Lo cierto es que nos hemos visto arrinconados contra un pretendido fondo celeste, que consistía en un pedazo de tela apenas más ancho que el ancho de nuestro rostro y allí se nos pidió que quedáramos congelados, mirando fíjamente hacia la cámara.
En esta ocasión, el personaje en cuestión presenta su rostro en "3/4 de perfil", prescindiendo del cuarto delantero, quizás por ser el menos tenido en cuenta al momento de sacar esas pintorescas fotografías.

"Réplica"

Cuando aquí ya no esté,
simplemente no estaré.
No intentes aplacar tu angustia
sugiriéndote otros mundos.
Porque apenas te des vuelta
ya no me verás.
De mi existencia
sólo podrás especular.
¿Y el Jardín del Edén?
Sí, probablemente.
Pero nuestros cuerpos
no lo podrán transitar.
Quizás nuestras almas,
no lo sé.
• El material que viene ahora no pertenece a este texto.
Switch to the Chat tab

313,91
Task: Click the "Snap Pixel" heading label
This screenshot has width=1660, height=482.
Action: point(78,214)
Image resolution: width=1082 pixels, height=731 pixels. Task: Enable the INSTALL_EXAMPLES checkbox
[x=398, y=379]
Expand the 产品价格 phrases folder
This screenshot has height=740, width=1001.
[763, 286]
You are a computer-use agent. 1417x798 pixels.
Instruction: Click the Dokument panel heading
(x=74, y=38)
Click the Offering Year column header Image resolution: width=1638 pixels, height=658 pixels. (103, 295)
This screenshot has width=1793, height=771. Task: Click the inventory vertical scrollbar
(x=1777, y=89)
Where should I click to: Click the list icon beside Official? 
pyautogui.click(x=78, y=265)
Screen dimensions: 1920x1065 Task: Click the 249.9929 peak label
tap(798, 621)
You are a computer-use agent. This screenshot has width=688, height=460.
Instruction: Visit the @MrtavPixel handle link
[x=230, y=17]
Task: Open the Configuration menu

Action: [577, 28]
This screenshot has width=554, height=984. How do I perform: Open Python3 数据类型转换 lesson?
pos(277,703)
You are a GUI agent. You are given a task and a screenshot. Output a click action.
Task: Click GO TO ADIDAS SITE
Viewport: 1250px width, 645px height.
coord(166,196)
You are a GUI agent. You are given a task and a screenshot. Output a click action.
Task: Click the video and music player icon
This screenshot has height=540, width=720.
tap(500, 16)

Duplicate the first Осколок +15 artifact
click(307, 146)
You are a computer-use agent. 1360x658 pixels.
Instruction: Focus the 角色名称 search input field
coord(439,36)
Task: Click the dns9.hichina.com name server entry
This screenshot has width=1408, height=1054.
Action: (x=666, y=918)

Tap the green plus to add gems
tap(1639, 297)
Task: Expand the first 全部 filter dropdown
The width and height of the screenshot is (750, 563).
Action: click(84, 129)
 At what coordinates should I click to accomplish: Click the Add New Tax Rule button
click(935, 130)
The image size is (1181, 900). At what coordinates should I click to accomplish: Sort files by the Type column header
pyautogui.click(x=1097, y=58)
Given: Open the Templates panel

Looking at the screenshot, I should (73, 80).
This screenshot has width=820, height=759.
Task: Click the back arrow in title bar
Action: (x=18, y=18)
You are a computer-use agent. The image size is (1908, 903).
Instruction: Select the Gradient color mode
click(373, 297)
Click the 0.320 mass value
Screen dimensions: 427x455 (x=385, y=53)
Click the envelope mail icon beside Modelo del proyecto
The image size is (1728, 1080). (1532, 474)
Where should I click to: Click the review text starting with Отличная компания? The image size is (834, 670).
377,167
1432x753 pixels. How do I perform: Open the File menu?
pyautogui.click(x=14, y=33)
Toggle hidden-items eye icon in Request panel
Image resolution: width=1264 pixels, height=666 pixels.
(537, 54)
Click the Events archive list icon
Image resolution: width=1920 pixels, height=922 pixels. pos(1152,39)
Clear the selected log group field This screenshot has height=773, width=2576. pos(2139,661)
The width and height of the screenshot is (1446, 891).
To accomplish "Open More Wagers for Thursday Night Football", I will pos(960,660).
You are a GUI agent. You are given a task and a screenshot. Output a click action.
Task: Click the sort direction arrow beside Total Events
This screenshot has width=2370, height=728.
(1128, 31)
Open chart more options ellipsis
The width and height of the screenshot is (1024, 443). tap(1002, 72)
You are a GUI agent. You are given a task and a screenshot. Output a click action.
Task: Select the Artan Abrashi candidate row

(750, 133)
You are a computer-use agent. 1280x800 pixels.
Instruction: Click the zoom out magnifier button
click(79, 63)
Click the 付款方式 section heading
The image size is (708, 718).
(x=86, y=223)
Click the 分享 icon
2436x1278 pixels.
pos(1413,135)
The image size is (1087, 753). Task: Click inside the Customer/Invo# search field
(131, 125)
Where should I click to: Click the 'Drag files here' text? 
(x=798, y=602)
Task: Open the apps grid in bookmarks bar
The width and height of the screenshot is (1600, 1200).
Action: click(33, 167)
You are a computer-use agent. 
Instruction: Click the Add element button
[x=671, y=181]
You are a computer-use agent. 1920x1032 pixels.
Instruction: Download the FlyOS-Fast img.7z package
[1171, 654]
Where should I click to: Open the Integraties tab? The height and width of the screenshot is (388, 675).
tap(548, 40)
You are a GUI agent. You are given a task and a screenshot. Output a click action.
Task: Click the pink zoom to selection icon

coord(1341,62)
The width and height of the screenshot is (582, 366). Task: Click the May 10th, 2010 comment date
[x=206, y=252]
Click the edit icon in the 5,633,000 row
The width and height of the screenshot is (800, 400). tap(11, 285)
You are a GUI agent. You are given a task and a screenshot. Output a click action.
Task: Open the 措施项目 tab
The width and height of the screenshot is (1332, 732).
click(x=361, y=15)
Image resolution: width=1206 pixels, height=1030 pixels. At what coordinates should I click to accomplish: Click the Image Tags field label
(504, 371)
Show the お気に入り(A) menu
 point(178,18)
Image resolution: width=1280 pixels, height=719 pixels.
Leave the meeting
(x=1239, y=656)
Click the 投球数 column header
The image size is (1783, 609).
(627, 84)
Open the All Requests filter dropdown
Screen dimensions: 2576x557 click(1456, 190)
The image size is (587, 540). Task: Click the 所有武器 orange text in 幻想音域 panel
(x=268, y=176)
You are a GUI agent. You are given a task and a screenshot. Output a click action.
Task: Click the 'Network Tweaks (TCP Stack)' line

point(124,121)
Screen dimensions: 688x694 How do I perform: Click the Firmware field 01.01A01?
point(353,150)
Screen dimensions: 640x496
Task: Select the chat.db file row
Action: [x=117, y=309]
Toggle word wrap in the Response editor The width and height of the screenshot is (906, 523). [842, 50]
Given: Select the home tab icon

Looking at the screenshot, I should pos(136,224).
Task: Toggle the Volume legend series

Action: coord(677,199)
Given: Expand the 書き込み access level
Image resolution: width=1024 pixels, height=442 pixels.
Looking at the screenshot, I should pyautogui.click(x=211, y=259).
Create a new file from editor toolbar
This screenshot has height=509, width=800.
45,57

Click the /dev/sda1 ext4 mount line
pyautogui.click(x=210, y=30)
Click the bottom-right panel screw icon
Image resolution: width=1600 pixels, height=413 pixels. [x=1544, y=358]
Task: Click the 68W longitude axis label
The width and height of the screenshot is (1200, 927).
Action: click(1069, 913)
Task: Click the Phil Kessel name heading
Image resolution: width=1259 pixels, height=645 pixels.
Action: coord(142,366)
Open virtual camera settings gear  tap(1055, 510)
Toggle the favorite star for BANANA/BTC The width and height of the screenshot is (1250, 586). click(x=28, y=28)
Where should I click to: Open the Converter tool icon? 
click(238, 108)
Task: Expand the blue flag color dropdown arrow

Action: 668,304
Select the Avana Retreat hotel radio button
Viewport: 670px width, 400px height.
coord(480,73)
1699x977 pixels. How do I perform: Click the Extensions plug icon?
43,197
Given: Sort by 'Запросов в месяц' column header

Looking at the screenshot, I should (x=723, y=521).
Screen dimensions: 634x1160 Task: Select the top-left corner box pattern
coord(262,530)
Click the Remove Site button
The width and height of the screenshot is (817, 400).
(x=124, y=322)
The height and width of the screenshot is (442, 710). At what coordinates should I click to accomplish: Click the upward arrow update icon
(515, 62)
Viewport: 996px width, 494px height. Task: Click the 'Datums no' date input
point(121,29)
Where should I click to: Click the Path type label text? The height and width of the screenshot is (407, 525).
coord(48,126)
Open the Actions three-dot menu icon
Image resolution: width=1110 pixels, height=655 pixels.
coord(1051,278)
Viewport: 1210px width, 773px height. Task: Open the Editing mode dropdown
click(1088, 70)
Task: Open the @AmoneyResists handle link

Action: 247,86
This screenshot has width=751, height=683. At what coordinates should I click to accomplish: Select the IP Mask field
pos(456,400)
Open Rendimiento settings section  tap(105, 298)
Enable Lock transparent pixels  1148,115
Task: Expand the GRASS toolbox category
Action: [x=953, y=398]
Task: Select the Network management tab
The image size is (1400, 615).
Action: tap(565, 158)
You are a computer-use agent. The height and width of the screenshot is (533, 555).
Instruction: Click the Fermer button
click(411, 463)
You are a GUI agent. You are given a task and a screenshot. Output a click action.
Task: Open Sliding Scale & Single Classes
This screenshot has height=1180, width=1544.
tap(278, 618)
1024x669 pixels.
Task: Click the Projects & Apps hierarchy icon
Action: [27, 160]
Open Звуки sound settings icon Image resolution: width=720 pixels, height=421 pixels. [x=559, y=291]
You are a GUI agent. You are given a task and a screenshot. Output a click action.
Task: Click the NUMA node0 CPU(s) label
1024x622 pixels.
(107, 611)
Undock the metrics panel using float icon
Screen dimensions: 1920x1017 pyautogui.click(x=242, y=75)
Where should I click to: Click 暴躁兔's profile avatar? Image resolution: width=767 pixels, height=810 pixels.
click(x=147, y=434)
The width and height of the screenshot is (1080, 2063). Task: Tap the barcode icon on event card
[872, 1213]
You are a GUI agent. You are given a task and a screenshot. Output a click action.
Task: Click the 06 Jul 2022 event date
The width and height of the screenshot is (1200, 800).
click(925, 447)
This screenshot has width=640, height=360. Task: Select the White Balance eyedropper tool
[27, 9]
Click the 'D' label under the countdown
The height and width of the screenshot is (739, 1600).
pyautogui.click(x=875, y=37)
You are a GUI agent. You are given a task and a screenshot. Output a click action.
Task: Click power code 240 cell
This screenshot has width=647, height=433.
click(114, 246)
No lo sabes.
¿Por qué construir la vida
posterior a la vida,
en lugar de la vida
durante la vida?
Ya no tengo tiempo,
¿no te das cuenta?
El Amo conoce la fecha,
pero yo no. Tú tampoco.
Mucho he leído,
de mucho me he privado.
Aún estoy aquí, preguntándome.
¿Será el río que riega el Edén
como el arrullo del agua que cae
?
No tendré oídos para escucharlo.

Todos se han ido,
nos han abandonado.
Mi cabeza es blanca tiza,
mis ojos ya no miran la frescura.
Es tarde. Estaré yéndome...
Permíteme echar un vistazo antes,
un efímero recodo de vida
antes de la recta final.
No podré decirte adónde iré,
no podrás allí llegar.

"Chateando"

En esta nueva forma de comunicación, el "chateo", provoca un excesivo vuelo de imaginación en quien lo practica, conduciéndolo hacia la creación psíquica de situaciones que poco tuvieran que ver con la posibilidad real de que sucedan.
El personaje se obnubila, su rostro se afiebra y sus ojos aparecen extrañamente iluminados por esa vivencia interior.